A side benefit of off-loading in-building traffic on to Wi-Fi is that it conserves capacity in the wide area network, Bouchard points out.
Adding Wi-Fi into the design mix is relatively simple with RF-vu, and will be simpler still with the new products coming in October, Bouchard says. Wi-Fi network design is typically simpler than designing in-building cellular networks, anyway. “I would say for Wi-Fi, because it’s less complicated, you can [generate designs] in maybe 30 minutes for a very large building, with all the reports and all the costs,” he says.
The value proposition for RF-vu is partly the time savings and ease of design provided by all the automated coverage and interference prediction features. The other part of it is the documents the program outputs. “Documentation for in-building projects is a big problem when you’re using all different software tools,” Bouchard says. RF-vu keeps all the documents related to a project in one easily accessible database – and the documents it can output cover a wide range.

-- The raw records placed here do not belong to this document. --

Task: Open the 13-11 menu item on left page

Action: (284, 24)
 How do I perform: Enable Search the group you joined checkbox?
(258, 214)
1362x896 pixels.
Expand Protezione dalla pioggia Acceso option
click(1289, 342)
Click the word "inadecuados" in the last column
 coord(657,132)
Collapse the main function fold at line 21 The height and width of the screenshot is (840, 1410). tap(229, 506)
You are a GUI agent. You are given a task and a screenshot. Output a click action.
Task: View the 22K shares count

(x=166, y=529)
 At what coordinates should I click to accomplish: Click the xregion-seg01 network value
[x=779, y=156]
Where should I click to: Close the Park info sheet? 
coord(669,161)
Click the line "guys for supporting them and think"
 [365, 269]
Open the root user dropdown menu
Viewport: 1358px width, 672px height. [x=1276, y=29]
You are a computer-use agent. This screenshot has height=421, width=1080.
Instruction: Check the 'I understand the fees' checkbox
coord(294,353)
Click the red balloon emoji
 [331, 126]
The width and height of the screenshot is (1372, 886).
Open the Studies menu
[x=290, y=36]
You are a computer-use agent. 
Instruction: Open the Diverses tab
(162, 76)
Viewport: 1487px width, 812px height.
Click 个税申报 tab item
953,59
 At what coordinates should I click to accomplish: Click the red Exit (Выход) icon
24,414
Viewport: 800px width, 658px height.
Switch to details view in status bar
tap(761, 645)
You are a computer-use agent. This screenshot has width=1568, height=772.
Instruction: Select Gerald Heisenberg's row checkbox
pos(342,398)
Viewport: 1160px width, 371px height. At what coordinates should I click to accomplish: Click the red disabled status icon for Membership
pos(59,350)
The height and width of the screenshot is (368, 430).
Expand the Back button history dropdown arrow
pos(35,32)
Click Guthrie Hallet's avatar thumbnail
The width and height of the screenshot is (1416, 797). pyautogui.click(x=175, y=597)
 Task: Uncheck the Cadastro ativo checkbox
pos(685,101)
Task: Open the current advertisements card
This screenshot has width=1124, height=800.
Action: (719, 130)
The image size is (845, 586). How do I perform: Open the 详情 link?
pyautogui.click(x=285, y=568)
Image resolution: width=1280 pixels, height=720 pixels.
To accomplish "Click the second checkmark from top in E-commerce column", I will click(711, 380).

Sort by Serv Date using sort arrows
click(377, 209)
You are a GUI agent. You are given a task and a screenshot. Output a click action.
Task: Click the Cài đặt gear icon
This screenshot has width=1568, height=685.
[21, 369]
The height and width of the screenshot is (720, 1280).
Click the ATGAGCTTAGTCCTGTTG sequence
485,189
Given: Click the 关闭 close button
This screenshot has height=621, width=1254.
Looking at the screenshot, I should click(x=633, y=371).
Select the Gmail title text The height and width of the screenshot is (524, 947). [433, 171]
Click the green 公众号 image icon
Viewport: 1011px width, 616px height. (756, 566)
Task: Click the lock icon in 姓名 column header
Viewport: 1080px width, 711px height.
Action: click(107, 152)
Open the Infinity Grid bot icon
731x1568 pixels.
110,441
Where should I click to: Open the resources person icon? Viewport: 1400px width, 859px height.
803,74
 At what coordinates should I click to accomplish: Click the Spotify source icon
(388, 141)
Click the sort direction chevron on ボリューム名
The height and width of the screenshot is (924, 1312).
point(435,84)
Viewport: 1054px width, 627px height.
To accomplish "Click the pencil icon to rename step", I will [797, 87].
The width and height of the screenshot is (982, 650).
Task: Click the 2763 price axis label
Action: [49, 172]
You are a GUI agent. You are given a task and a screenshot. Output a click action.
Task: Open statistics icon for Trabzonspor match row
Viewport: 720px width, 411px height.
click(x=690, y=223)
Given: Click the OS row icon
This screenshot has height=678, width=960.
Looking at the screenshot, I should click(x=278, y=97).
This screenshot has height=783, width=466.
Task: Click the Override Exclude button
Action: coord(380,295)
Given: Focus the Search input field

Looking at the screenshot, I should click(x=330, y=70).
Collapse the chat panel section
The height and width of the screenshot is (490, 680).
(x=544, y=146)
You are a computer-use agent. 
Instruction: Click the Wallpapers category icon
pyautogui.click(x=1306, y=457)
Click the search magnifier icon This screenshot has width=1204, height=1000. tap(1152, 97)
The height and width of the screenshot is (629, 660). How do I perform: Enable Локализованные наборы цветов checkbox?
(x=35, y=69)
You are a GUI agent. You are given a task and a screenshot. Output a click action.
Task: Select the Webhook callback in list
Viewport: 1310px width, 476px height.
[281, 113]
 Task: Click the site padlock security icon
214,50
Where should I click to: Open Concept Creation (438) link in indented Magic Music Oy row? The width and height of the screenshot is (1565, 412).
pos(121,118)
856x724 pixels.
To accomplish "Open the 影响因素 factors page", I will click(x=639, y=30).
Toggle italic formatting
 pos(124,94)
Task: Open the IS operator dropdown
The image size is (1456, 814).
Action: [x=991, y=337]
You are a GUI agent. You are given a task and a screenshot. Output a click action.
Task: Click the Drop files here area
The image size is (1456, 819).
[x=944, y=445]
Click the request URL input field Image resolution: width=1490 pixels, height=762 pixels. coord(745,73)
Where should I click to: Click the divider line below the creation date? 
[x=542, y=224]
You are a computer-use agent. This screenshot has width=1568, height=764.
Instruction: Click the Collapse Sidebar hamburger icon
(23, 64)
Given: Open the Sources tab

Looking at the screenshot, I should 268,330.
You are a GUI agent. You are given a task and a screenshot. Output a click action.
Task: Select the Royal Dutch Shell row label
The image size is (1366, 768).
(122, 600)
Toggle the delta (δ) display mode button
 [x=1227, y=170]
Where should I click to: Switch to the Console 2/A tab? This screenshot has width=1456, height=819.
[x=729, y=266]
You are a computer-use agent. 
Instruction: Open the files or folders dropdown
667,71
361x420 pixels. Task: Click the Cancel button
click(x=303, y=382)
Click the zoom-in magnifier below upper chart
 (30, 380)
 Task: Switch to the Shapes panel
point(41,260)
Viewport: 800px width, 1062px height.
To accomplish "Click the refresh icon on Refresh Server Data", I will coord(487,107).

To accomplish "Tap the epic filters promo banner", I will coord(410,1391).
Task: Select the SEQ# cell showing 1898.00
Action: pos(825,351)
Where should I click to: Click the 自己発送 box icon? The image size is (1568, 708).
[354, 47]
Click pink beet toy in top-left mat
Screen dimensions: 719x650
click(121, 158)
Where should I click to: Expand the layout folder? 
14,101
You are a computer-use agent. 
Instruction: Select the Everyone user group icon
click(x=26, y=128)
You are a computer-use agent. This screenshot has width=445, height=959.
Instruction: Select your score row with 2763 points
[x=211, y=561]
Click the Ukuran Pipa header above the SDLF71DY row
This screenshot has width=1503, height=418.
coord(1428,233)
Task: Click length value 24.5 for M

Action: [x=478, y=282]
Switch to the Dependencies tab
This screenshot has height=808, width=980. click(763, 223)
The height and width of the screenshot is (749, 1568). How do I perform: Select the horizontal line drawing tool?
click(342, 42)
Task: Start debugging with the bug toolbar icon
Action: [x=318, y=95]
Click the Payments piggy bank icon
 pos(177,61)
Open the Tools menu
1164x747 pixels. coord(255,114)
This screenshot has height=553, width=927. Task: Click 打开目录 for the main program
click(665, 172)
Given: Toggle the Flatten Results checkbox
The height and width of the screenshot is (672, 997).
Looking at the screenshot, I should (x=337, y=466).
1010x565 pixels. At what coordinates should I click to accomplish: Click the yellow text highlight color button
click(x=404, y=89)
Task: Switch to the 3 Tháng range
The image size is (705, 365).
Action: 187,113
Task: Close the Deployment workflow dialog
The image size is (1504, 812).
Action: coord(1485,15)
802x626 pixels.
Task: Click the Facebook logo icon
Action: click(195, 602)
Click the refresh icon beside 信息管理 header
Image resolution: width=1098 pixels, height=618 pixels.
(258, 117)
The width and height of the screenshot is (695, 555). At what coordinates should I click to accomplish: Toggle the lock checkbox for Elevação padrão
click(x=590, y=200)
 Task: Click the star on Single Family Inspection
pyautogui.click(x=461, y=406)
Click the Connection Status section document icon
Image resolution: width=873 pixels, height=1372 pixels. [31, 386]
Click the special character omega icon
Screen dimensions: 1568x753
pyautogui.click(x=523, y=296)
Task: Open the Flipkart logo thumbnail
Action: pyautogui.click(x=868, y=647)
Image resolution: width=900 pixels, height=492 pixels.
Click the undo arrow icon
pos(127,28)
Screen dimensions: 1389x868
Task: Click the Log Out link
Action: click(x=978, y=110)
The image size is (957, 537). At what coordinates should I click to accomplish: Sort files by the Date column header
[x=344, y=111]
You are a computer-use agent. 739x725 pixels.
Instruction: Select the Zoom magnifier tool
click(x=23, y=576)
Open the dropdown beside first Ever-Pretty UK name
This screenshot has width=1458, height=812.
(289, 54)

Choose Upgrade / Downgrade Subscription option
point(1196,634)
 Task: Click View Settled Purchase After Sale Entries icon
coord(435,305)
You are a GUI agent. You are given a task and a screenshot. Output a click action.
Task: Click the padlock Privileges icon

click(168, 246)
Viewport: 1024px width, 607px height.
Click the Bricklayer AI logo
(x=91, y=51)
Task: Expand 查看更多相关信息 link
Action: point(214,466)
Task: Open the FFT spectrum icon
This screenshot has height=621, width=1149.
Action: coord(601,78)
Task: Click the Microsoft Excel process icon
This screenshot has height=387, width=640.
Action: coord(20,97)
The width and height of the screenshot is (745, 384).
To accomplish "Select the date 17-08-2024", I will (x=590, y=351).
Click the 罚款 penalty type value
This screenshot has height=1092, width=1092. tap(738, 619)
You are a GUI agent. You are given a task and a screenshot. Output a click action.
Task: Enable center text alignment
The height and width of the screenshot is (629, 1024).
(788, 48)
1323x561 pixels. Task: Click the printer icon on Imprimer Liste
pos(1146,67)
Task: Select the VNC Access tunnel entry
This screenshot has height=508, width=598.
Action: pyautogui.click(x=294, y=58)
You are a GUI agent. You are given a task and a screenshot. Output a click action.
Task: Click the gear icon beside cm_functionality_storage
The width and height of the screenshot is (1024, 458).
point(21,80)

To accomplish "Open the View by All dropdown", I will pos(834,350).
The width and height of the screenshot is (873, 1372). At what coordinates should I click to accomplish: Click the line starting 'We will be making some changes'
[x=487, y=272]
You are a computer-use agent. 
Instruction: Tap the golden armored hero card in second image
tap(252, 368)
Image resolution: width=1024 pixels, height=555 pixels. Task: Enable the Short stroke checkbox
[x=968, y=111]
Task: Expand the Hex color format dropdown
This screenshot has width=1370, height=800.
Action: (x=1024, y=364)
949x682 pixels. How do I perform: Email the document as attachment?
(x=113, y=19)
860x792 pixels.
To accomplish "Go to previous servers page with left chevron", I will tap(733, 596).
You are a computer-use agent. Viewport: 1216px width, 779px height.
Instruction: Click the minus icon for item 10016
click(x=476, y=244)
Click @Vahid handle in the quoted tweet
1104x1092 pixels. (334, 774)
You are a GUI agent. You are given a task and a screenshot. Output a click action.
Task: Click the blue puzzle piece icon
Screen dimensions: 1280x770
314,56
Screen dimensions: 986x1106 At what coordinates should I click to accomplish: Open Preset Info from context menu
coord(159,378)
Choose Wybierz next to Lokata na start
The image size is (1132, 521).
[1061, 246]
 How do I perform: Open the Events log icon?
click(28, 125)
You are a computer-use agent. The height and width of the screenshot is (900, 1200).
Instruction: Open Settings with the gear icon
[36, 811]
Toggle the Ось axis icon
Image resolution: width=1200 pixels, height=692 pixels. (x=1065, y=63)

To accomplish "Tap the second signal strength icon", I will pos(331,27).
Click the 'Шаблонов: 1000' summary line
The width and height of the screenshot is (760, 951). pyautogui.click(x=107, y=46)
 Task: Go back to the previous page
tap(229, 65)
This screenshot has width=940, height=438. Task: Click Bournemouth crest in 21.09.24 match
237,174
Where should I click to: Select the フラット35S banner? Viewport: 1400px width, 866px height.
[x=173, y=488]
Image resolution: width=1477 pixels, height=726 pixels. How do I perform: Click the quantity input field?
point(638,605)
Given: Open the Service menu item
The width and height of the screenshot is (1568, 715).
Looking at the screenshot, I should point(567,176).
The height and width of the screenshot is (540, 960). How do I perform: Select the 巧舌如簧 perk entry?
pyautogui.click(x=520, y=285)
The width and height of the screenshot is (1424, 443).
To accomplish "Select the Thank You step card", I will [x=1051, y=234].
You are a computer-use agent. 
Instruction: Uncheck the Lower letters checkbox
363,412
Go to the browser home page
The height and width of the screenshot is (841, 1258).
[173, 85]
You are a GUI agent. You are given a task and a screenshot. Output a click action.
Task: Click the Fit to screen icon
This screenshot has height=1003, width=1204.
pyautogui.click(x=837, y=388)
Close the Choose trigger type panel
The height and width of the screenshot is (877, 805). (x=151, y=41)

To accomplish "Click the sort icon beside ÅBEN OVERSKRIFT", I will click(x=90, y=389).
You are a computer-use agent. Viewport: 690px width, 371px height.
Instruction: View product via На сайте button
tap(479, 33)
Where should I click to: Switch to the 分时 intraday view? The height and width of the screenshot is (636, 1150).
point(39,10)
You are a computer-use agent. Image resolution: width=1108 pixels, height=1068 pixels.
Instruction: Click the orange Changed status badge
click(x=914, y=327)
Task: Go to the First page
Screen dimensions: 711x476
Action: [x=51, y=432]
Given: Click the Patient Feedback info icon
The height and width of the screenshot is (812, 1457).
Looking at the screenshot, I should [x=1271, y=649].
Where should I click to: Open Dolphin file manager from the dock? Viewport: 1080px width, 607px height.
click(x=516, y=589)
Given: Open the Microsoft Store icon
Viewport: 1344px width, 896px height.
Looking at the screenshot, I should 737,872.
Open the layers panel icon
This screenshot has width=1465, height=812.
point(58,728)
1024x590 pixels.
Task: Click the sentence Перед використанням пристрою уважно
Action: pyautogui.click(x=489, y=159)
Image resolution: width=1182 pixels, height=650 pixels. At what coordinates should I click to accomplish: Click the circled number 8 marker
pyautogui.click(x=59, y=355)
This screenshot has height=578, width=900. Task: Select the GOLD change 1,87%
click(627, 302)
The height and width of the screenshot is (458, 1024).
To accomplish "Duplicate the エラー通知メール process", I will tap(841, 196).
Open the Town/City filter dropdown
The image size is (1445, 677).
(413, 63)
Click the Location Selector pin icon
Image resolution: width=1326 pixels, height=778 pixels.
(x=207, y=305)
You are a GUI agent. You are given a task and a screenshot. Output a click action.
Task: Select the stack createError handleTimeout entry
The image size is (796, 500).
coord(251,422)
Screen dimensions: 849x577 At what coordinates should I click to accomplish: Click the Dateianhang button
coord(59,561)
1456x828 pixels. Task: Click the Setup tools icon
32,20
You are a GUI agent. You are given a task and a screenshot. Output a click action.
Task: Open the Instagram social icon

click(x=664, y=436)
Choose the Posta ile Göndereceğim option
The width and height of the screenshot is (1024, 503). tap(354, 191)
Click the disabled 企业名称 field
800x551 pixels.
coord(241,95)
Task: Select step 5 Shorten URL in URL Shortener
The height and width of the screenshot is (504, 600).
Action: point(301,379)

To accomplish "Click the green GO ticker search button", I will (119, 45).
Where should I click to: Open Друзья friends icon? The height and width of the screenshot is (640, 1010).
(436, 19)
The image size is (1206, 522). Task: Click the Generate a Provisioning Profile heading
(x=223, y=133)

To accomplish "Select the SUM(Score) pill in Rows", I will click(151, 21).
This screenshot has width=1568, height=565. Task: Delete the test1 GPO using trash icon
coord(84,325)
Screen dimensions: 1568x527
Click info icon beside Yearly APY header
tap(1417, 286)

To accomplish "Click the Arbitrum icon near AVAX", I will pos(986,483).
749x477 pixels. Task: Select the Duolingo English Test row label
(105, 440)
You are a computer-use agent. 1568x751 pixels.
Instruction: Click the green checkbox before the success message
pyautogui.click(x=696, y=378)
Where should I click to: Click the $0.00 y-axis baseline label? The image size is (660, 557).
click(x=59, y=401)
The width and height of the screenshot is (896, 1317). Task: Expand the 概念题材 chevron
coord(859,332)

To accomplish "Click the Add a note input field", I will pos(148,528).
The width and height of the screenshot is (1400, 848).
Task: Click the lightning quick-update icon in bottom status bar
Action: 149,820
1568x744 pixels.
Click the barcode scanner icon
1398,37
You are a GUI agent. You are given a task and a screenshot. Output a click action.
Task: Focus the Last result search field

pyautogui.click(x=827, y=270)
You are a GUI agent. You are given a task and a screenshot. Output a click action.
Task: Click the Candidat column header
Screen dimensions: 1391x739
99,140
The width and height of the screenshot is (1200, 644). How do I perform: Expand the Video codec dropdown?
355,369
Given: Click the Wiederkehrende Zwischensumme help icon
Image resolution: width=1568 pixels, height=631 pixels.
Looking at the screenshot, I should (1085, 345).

“We can send plans to the building owner for approval, or to a company to get bid on installation, or to the installers to use when they’re installing,” he says. “We’re trying to provide a complete package for the whole value chain.”
There are Wi-Fi-specific coverage prediction tools available from other vendors, but nobody else has such a comprehensive set of features for designing multi-technology in-building networks incorporating Wi-Fi, Bouchard says.
The current product provides some Wi-Fi features, but does not incorporate coverage prediction for 802.11a networks. The new product will provide 11a features. It will also incorporate a more powerful prediction engine from Red-M, a UK-based company with which iBwave is now partnering.
What’s clear from all this is that Wi-Fi, as Bouchard notes, is entering a new stage in its evolution. The era when individual businesses in multi-tenant buildings could design and build their own networks – often with little regard for how they might interact and interfere with other RF in the same building – is probably over.
To ensure the kind of carrier-grade quality cellular operators and building owners are increasingly demanding will require much more exacting and structured design standards. iBwave is all for that.